La Protezione Civile di Regione Lombardia ha pubblicato una nuova Allerta di Protezione Civile n. 2026.89 del 20 agosto 2026 (ore 13.39), confermando e rafforzando il quadro di marcata instabilità meteorologica che sta interessando il territorio regionale.
Per il resto della giornata di giovedì 20 agosto 2026 sono previste precipitazioni sparse a carattere temporalesco, con fenomeni già attivi dalla mattinata e in estensione anche alle aree di pianura nel corso del pomeriggio. I temporali potranno risultare di forte intensità, accompagnati da grandine di medie e grandi dimensioni, piogge molto intense e raffiche di vento superiori a 90-110 km/h. Sono inoltre attesi accumuli pluviometrici localmente molto elevati, con valori che potranno raggiungere 70-120 mm in 6 ore e 100-180 mm in 12 ore.
Le condizioni di maltempo proseguiranno anche nella giornata di venerdì 21 agosto 2026, quando l’approfondimento della depressione in arrivo da nord-ovest manterrà condizioni di instabilità almeno fino alla seconda parte della giornata. Sono previsti fenomeni più estesi e persistenti, con possibili accumuli locali fino a 150-220 mm in 24 ore.

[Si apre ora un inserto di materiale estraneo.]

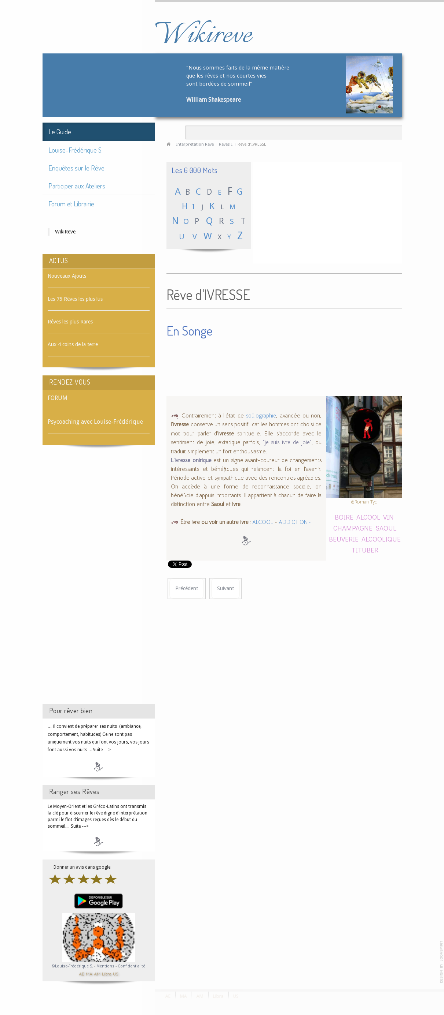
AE (81, 973)
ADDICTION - (295, 522)
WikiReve (65, 232)
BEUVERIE (344, 538)
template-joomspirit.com (441, 962)
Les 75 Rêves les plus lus (75, 299)
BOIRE (344, 516)
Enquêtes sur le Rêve (76, 168)
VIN (388, 516)
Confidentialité (131, 966)
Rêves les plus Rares (70, 322)
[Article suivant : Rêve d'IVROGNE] (225, 588)
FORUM (57, 397)
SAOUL (385, 527)
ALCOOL (262, 522)
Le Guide (59, 131)
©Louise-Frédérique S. (72, 966)
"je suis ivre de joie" (287, 442)
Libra (106, 973)
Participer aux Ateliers (76, 185)
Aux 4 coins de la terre (73, 344)
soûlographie (261, 415)
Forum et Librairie (71, 203)
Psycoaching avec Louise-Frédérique (95, 421)
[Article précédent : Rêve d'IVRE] (186, 588)
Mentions (105, 966)
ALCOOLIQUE (381, 538)
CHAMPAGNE (353, 527)
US (115, 973)
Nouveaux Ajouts (67, 276)
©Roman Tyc (364, 502)
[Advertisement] (99, 581)
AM (97, 973)
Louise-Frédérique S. (75, 150)
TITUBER (365, 549)
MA (89, 973)
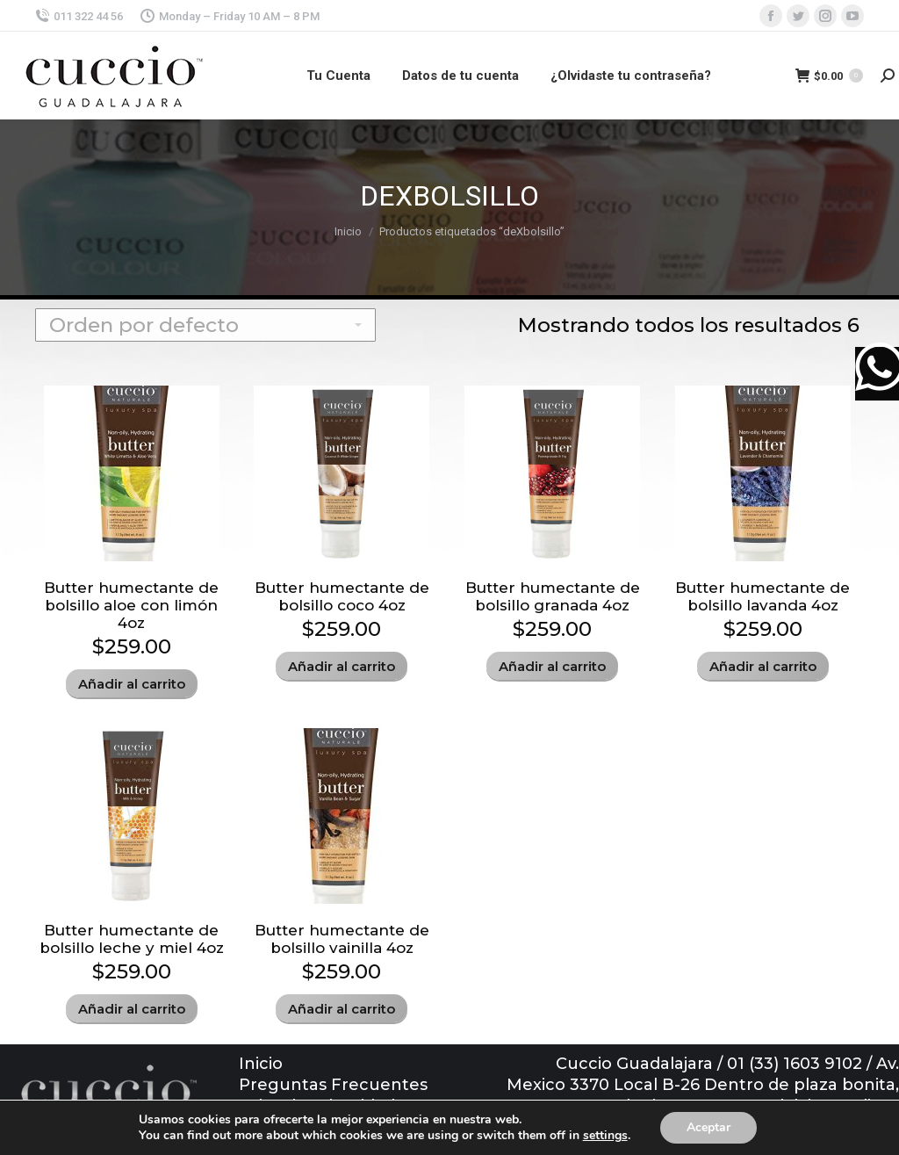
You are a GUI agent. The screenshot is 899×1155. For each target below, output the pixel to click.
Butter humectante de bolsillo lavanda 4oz (762, 596)
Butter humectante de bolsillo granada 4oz (552, 596)
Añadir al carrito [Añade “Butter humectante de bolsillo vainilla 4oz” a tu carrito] (341, 1008)
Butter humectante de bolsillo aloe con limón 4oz (131, 605)
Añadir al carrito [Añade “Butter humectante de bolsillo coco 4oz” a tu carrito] (341, 666)
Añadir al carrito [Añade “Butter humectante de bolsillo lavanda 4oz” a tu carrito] (762, 666)
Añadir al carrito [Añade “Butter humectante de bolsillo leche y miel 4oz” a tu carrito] (131, 1008)
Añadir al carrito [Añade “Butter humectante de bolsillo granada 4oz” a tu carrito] (552, 666)
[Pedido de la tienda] (205, 325)
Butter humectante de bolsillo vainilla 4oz (342, 938)
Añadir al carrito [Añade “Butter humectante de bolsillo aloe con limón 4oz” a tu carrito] (131, 683)
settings (605, 1136)
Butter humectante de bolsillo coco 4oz (342, 596)
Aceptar (708, 1127)
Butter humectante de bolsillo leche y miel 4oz (132, 938)
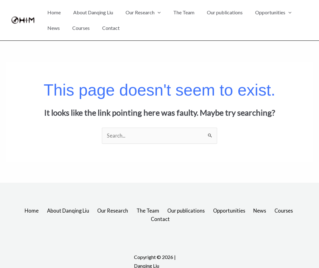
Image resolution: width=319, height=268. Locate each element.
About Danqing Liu (93, 12)
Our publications (225, 12)
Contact (111, 28)
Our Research (143, 12)
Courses (81, 28)
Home (54, 12)
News (53, 28)
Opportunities (273, 12)
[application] (158, 12)
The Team (183, 12)
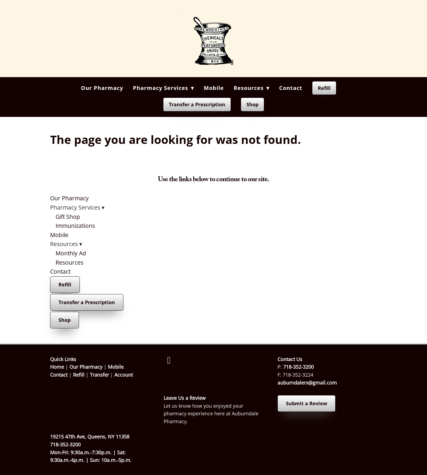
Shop (252, 104)
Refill (324, 88)
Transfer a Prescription (197, 104)
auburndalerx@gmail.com (307, 382)
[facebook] (169, 360)
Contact (290, 88)
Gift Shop (68, 217)
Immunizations (75, 226)
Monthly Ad (71, 253)
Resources (69, 262)
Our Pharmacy (102, 88)
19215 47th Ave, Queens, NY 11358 (89, 436)
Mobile (214, 88)
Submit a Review (306, 403)
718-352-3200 (298, 366)
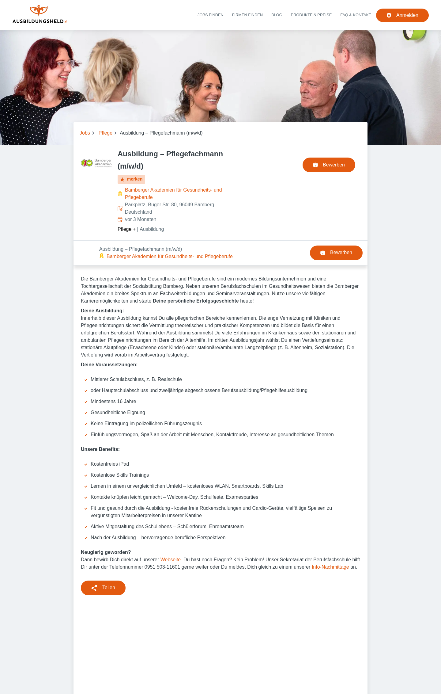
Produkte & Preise (311, 15)
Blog (276, 15)
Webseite (170, 534)
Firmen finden (247, 15)
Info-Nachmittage (330, 542)
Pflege (105, 132)
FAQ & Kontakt (355, 15)
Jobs (85, 132)
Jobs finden (211, 15)
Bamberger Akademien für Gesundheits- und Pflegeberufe (173, 193)
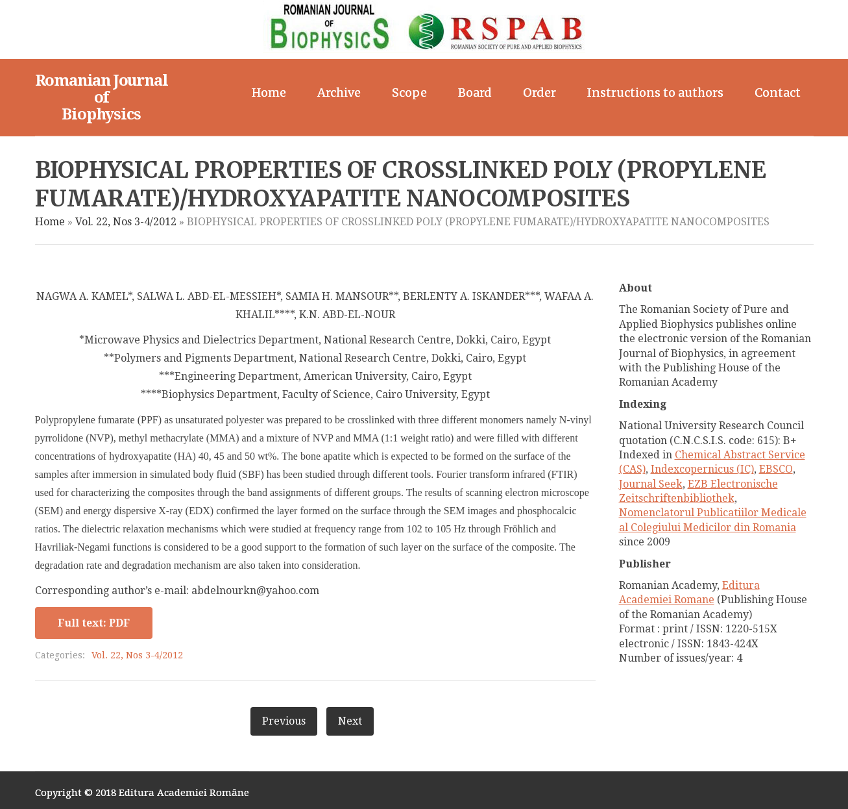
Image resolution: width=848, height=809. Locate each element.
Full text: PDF (94, 623)
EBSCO (776, 469)
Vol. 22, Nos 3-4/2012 (125, 222)
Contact (778, 92)
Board (475, 92)
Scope (409, 92)
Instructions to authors (655, 92)
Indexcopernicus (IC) (702, 469)
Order (539, 92)
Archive (339, 92)
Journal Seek (651, 484)
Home (269, 92)
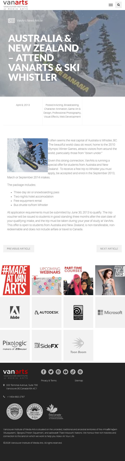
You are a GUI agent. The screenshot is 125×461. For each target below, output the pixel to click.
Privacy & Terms (48, 380)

Nel dettaglio, per il Nodo Idraulico di Milano e il territorio gorgonzolese (IM-09), l’aggiornamento evidenzia i seguenti livelli di allerta:
🟡 allerta gialla per rischio idrogeologico – Ordinaria: Attenzione!
🟡 allerta gialla per rischio idraulico – Ordinaria: Attenzione!(nuovo livello di allerta a decorrere dalle ore 18.00 del 20 agosto)
🟠 allerta arancione per rischio temporali forti – Moderata: Attenzione!
🟢 allerta verde per rischio vento forte – Assente
La Protezione Civile richiama l’attenzione sui possibili effetti al suolo legati ai fenomeni temporaleschi più intensi, tra cui allagamenti di sottopassi e locali interrati, criticità della rete di drenaggio urbano, caduta di alberi e rami, danni a coperture, impalcature e infrastrutture, oltre a possibili interruzioni della viabilità. Particolare attenzione è raccomandata nell’area metropolitana milanese, dove potrebbero verificarsi diffuse insufficienze delle reti di smaltimento delle acque meteoriche.
Si raccomanda alla cittadinanza di limitare gli spostamenti non necessari durante i fenomeni più intensi, evitare soste in prossimità di alberi, impalcature, corsi d’acqua e aree soggette ad allagamento, e seguire costantemente gli aggiornamenti diramati dalle autorità competenti e dai canali ufficiali della Protezione Civile.